High grade anal intraepithelial neoplasia due to human papilloma viral (HPV) infections is a precursor lesion for squamous cell carcinoma especially in high risk populations. Frequent examination and anal biopsies remain unpopular with patients; moreover they are also risk factors for chronic pain, scarring and sphincter injury. There is lack of uniform, surveillance methods and guidelines for anal HPV specifically the intervals between exam and biopsies. The aim of this editorial is to discuss the intervals for surveillance exam and biopsy, based on specific HPV related biomarkers? Currently there are no published randomized controlled trials documenting the effectiveness of anal screening and surveillance programs to reduce the incidence, morbidity and mortality of anal cancers. In contrast, the currently approved screening and surveillance methods available for HPV related cervical cancer includes cytology, HPV DNA test, P16 or combined P16/Ki-67 index and HPV E/6 and E/7 mRNA test. There are very few studies performed to determine the efficacy of these tests in HPV related anal pre-cancerous lesions. The relevance of these biomarkers is discussed in this editorial. Longitudinal prospective research is needed to confirm the effectiveness of these molecular biomarkers that include high risk HPV serotyping, P16 immuno-histiochemistry and E6/E7 mRNA profiling on biopsies to elucidate and establish surveillance guidelines.
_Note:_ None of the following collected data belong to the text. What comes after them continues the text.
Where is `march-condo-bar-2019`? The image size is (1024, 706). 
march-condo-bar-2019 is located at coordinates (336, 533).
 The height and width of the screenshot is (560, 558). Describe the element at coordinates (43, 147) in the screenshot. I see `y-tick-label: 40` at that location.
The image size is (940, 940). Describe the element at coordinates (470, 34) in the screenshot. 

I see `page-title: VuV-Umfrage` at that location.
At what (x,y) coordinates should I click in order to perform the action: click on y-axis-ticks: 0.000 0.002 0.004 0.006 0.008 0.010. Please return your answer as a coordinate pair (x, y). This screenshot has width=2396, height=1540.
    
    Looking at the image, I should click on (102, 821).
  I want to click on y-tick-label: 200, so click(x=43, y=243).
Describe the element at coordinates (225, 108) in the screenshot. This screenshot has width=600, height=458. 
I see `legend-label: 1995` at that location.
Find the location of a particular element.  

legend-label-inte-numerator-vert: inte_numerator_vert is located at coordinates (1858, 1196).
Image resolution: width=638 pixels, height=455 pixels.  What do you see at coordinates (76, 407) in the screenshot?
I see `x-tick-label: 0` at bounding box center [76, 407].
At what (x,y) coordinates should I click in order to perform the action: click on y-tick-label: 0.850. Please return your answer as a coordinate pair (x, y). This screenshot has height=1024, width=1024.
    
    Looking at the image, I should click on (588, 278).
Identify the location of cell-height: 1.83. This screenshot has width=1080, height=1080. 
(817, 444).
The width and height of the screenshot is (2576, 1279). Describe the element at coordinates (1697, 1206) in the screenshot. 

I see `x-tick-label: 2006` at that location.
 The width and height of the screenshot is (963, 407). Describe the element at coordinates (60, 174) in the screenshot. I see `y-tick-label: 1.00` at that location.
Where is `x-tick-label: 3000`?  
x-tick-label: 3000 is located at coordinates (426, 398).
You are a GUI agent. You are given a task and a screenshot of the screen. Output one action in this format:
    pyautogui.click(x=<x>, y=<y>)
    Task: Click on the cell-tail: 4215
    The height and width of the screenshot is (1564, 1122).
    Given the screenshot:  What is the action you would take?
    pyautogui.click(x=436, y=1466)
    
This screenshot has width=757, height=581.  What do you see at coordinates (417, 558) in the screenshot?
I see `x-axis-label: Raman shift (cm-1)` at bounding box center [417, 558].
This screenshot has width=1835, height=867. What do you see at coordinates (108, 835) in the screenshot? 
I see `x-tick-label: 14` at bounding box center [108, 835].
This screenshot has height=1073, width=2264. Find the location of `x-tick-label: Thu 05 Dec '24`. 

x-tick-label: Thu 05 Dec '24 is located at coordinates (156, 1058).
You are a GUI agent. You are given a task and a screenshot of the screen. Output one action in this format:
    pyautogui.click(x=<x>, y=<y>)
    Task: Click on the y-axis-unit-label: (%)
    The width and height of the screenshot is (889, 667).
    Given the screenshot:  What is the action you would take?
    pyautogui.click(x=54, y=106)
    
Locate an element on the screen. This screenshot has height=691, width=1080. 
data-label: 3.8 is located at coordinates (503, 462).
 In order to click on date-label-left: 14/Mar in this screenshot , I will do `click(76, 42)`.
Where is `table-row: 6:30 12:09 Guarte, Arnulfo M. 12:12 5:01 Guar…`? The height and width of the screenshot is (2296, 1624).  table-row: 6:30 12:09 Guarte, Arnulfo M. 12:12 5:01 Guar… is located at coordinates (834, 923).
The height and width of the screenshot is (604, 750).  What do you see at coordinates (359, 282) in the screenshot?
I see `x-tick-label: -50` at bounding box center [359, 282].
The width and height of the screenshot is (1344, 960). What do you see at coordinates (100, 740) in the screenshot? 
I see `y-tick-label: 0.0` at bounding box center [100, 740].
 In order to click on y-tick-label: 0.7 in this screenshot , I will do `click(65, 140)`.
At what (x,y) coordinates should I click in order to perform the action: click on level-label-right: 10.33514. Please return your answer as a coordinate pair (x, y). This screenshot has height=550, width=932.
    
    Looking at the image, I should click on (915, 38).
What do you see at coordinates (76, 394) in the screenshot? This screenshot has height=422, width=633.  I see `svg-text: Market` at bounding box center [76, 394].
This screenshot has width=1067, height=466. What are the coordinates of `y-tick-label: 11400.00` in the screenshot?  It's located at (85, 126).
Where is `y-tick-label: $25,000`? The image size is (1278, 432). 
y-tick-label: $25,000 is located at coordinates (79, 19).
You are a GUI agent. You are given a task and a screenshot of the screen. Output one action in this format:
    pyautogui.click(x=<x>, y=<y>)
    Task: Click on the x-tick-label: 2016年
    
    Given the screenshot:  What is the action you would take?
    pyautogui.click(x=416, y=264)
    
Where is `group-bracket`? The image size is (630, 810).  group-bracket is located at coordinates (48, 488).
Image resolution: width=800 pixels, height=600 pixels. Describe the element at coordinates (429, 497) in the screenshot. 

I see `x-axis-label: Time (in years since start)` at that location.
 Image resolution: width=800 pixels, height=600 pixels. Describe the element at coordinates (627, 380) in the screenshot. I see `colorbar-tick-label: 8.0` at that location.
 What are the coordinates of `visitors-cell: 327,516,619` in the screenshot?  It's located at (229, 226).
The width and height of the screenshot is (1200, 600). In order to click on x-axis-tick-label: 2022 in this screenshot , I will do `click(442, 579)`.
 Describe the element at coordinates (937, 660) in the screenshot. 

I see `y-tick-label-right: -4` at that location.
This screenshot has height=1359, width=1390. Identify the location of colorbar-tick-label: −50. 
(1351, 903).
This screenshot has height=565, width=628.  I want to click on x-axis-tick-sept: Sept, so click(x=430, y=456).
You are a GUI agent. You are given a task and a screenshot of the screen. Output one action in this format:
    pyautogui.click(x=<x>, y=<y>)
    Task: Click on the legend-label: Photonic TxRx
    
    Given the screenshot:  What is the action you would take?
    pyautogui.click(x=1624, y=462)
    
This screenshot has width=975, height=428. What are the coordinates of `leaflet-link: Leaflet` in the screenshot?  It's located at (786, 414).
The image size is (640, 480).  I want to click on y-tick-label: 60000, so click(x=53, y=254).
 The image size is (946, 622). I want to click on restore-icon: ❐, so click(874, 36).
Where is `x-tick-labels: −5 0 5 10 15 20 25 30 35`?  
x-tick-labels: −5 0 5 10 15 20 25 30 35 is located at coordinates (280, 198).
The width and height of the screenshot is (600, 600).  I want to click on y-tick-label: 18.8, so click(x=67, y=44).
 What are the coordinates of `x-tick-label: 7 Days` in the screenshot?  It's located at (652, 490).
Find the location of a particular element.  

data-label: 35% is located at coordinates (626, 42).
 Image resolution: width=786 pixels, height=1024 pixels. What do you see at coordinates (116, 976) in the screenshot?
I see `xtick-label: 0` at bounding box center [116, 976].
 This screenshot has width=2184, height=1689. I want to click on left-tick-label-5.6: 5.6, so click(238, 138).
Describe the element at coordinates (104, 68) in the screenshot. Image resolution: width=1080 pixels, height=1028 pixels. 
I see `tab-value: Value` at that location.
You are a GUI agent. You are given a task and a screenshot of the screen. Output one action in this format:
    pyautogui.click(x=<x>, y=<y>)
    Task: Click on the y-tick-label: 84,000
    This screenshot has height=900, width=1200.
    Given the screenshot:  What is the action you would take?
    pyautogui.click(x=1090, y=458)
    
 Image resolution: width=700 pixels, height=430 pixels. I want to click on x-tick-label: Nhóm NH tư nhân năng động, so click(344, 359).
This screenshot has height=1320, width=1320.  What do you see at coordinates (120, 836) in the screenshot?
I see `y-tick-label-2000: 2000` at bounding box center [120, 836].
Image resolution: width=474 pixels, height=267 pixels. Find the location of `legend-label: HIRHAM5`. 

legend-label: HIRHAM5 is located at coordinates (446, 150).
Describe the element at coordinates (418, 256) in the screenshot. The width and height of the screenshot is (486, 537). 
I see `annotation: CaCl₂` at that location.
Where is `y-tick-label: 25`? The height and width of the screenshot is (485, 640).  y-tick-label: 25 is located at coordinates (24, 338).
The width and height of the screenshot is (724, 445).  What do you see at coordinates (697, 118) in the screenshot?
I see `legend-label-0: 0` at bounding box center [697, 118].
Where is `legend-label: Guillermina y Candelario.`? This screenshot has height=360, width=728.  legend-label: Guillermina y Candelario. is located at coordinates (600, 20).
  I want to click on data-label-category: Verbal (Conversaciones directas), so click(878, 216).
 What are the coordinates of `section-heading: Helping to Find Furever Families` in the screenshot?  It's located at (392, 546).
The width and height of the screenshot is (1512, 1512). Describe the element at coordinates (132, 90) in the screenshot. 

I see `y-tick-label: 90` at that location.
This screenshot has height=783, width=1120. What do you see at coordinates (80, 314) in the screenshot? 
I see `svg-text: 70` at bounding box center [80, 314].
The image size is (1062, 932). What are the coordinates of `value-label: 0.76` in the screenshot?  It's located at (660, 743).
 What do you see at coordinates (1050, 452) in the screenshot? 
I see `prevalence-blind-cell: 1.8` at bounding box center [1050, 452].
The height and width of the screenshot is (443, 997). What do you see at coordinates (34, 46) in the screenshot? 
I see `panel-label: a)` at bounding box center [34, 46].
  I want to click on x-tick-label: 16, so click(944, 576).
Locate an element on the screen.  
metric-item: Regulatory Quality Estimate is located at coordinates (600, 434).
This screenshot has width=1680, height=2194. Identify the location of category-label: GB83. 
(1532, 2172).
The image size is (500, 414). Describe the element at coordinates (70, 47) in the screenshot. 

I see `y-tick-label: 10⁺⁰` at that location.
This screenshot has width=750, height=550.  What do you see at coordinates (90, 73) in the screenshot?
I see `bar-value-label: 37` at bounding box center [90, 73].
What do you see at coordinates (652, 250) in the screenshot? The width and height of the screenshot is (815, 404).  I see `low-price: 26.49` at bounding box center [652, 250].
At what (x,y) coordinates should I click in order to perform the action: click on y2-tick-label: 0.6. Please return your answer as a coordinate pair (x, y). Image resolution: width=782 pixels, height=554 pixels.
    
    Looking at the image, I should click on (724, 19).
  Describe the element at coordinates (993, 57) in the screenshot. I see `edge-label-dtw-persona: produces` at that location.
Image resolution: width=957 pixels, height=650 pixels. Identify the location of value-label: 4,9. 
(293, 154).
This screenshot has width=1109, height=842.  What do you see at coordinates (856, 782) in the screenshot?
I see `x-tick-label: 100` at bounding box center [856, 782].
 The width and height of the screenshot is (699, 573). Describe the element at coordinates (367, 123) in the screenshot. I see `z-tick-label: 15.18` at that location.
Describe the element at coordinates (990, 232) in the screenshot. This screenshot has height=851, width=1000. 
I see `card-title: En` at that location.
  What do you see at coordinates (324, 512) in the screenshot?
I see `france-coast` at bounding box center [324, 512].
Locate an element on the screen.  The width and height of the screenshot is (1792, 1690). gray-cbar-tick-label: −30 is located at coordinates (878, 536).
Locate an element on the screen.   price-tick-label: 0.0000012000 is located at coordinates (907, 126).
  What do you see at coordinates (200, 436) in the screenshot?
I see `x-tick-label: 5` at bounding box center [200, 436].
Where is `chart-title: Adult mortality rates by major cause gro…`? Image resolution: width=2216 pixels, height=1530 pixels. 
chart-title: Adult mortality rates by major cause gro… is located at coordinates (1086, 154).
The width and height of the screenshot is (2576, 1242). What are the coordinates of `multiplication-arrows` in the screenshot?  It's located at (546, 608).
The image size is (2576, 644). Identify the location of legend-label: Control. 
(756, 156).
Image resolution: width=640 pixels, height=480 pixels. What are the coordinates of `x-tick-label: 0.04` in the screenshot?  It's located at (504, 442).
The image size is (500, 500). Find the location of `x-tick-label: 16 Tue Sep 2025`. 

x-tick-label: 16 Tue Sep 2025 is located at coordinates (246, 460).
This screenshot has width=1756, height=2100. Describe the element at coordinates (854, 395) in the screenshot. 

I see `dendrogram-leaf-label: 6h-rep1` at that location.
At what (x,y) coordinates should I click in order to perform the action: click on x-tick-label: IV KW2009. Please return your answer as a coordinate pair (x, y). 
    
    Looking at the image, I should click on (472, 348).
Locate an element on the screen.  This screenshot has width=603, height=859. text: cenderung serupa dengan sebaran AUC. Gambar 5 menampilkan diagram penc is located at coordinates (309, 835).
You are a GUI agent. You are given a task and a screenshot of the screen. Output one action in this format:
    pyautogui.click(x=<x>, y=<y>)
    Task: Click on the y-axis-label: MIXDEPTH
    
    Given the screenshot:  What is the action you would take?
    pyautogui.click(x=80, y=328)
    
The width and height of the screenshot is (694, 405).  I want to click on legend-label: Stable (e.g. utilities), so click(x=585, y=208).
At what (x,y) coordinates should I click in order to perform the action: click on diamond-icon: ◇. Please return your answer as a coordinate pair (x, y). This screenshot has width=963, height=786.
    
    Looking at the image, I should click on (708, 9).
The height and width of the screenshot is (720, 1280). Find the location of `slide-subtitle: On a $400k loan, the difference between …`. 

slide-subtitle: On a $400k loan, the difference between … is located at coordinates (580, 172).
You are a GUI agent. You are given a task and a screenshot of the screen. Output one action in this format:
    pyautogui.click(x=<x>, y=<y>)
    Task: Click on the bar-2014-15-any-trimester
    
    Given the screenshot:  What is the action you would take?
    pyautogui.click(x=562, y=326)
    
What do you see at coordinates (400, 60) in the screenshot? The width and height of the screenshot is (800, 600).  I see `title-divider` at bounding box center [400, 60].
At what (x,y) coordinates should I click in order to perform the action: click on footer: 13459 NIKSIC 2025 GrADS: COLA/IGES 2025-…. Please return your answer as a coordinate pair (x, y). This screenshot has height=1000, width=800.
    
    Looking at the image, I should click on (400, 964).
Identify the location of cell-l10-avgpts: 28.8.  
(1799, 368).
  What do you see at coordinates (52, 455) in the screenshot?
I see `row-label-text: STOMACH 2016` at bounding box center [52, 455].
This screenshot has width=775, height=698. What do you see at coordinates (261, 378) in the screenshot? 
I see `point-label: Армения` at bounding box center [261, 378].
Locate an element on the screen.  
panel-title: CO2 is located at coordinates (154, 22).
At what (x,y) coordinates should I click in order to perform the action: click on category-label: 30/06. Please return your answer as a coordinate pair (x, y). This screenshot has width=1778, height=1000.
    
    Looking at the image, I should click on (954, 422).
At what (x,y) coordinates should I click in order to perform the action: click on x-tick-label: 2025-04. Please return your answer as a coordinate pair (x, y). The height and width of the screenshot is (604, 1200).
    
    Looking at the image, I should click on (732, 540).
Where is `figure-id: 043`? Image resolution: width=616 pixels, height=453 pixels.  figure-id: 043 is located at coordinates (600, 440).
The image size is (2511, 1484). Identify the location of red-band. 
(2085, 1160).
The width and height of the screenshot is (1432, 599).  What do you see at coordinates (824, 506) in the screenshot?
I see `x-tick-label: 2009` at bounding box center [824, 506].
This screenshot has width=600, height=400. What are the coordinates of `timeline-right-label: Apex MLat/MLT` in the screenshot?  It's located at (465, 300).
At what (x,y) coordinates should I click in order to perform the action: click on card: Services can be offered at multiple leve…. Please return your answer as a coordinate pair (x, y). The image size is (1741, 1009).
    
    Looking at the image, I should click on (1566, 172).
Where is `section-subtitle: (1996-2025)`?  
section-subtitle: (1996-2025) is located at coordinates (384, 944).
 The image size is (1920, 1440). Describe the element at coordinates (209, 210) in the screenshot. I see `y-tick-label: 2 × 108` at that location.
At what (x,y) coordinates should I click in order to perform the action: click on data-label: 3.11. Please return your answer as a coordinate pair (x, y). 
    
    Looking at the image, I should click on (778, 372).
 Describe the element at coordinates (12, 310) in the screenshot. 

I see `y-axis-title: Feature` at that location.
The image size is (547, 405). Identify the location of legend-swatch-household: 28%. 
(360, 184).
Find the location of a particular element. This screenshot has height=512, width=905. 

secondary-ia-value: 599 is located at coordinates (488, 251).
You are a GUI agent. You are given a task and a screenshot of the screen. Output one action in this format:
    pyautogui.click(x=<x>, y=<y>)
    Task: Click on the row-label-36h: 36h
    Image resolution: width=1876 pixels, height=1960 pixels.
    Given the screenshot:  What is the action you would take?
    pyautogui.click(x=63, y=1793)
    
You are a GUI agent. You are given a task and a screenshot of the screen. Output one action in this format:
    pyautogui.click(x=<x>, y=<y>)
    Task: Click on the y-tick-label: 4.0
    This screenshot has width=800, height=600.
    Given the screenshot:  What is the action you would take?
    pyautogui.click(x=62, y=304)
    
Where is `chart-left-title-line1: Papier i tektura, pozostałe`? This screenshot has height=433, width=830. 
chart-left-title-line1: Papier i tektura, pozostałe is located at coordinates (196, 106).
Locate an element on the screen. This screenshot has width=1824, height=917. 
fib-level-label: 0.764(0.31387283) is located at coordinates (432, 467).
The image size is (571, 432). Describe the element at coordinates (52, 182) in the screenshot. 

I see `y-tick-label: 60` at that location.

Keywords: Anal cancer, Biomarkers, P16, E6/E7 mRNA, Human papilloma viral DNA

Core Tip: Human papilloma viral (HPV) infections are the most common sexually transmitted infection worldwide and are causally associated with 5%-10% of all cancers. High grade anal intraepithelial neoplasia (anal intraepithelial neoplasia-3, high-grade squamous intraepithelial lesion, carcinoma in situ) is a precursor for anal carcinoma. There is inconsistency and unpredictability of anal dysplasia and its progression to squamous cell cancer. There is an urgent need to identify and validate objective HPV biomarkers for better risk stratification for anal cancers. Extrapolating the data from cervical cancers, prospective longitudinal studies are needed incorporating high risk HPV genotyping testing, E6/E7 mRNA; and P16/Ki67 index on anal biopsies to establish optimal surveillance intervals.